Hiner Saleem, né dans le Kurdistan irakien, a fui le régime de Saddam Hussein lorsqu’il avait dix-sept ans. Réfugié en Italie, où il a suivi des études universitaires, il s’est ensuite installé en France. Les douze longs métrages qu’il a réalisés ont souvent été financés dans le cadre de coproductions européennes. Après le touchant conte westernien My Sweet Pepper Land, Hiner Saleem a opté pour le polar, transposant son action dans la petite île de Büyükada, à proximité d’Istanbul. Le choix de ce lieu touristique pour narrer une énigme criminelle pourrait sembler saugrenu, mais Saleem a mis en avant un double décalage. D’une part, le traitement sous forme de comédie donne au film de faux airs de Bons baisers de Bruges, compte tenu du détournement d’un décor de carte postale. Par ailleurs, le tournage en pleine saison hivernale a dépouillé le lieu de tous ses artifices, imbibant le métrage d’une atmosphère de mystère et de tension.

Mais ne nous trompons pas : Qui a tué Lady Winsley ? ne se veut pas simple film de genre brillant et élégant, malgré le plaisir que procure une intrigue surannée qui n’est pas sans évoquer l’univers d’Agatha Christie, ne serait-ce que par son titre résumant le MacGuffin scénaristique. Comme à son habitude, le cinéaste aborde les thèmes qui lui sont chers, à commencer par celui des discriminations à l’encontre des membres de la communauté kurde. « J’ai eu envie de faire un polar, mais à ma façon. Je suis un conteur avant tout, alors l’idée de genre fut un élan pour mon imagination, non une contrainte que je me serais imposée. Je voulais parler de la société turque et kurde d’aujourd’hui et des rapports entre les deux, sans être sentencieux sur le fond. C’est une histoire adressée à tout le monde, un sujet universel qui traite des rapports intemporels entre les hommes.
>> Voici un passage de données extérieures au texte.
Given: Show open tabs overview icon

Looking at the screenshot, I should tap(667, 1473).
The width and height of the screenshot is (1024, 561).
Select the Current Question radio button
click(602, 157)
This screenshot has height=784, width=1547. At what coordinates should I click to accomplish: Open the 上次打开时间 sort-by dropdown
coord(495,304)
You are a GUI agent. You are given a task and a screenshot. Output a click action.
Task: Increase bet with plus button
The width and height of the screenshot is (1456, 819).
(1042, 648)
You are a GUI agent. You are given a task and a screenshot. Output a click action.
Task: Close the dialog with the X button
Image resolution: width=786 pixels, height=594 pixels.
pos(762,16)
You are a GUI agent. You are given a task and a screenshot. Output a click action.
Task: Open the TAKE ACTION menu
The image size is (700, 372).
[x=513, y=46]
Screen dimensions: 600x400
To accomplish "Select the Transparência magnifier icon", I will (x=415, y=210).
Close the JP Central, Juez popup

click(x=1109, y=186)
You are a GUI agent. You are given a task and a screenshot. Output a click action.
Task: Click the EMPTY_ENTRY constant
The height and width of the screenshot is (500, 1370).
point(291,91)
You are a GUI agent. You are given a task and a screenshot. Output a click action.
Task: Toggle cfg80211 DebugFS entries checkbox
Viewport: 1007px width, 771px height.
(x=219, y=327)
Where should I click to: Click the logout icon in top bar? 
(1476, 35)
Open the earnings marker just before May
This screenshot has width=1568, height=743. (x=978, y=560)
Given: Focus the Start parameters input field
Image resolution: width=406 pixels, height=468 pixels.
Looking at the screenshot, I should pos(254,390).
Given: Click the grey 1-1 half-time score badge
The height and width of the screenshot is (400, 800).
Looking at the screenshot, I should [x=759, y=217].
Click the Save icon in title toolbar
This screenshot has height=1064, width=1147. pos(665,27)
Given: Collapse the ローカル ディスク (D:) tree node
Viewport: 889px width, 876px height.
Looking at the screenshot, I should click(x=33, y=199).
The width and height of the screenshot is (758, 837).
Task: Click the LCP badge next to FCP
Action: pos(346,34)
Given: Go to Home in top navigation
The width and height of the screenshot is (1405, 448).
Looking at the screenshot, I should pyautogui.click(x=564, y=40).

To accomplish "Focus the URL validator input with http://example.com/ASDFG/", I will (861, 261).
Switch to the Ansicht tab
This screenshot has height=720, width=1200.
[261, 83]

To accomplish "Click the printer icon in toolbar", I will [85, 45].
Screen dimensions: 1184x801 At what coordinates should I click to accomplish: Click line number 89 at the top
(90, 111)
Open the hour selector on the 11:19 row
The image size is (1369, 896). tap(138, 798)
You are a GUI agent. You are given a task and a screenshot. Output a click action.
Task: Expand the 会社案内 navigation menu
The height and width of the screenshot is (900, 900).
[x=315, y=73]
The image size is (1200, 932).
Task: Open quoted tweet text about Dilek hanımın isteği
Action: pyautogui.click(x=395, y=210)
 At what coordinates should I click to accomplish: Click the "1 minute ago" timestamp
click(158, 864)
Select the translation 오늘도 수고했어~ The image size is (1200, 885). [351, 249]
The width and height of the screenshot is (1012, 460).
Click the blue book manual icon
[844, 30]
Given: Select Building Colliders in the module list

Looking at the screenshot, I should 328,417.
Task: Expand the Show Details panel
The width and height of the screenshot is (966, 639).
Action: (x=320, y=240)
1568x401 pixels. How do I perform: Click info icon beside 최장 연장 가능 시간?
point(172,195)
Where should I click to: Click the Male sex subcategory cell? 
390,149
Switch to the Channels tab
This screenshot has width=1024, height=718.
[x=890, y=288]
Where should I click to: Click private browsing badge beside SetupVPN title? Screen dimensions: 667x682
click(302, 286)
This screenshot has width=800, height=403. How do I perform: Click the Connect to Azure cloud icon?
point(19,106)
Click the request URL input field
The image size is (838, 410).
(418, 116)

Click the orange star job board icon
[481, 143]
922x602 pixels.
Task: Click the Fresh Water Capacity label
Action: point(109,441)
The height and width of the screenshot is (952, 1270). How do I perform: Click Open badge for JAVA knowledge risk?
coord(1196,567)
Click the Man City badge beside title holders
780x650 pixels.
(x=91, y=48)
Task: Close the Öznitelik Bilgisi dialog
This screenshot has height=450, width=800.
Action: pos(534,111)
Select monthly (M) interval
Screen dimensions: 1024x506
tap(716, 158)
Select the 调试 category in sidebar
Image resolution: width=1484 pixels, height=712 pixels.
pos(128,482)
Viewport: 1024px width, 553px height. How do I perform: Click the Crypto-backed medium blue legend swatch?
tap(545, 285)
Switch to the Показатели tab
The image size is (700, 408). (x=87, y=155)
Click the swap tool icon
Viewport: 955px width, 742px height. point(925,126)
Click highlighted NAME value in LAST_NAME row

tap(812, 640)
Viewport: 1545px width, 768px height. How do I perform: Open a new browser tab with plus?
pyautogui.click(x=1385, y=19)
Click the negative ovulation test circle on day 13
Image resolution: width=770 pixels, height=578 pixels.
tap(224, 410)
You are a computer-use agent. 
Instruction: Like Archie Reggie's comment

L’humour, l’absurde et la folie accompagnent mes personnages, comme ils accompagnent chaque être humain qui veut vivre, ou qui tente de survivre », a déclaré le réalisateur (dossier de presse).

Car au fil de la difficile enquête menée par l’inspecteur Fergane, c’est toute une faune mesquine et étriquée qui va lui mettre des bâtons dans les roues : commissaire local plus ou moins corrompu et opportuniste, prêt à arrêter le premier suspect venu pour que l’enquête ne fasse pas de vagues, communauté masculine machiste qui enviait la liberté d’une reporter occidentale, mégères racistes et rétrogrades estimant être « chez elles » et donc « pouvoir tuer qui elles veulent ». Tous détestent l’étranger, le lettré et, d’une manière générale, toute personne ayant l’outrecuidance de venir bouleverser leur tentation de repli sur soi, qu’elle soit dépositaire de la loi ou intellectuelle Il est alors aisé de déceler dans le film une satire au vitriol de la Turquie d’Erdoğan et, partant, des populismes qui gangrènent la planète ces dernières années. Pourtant, Hiner Saleem garde la main légère et ne cède en rien aux outrances du film à thèse ou à la charge caricaturale. Qui a tué Lady Winsley ? est une bouffée d’air frais, qui devrait élargir l’audience d’un cinéaste dont l’œuvre a été jusqu’ici plutôt confidentielle.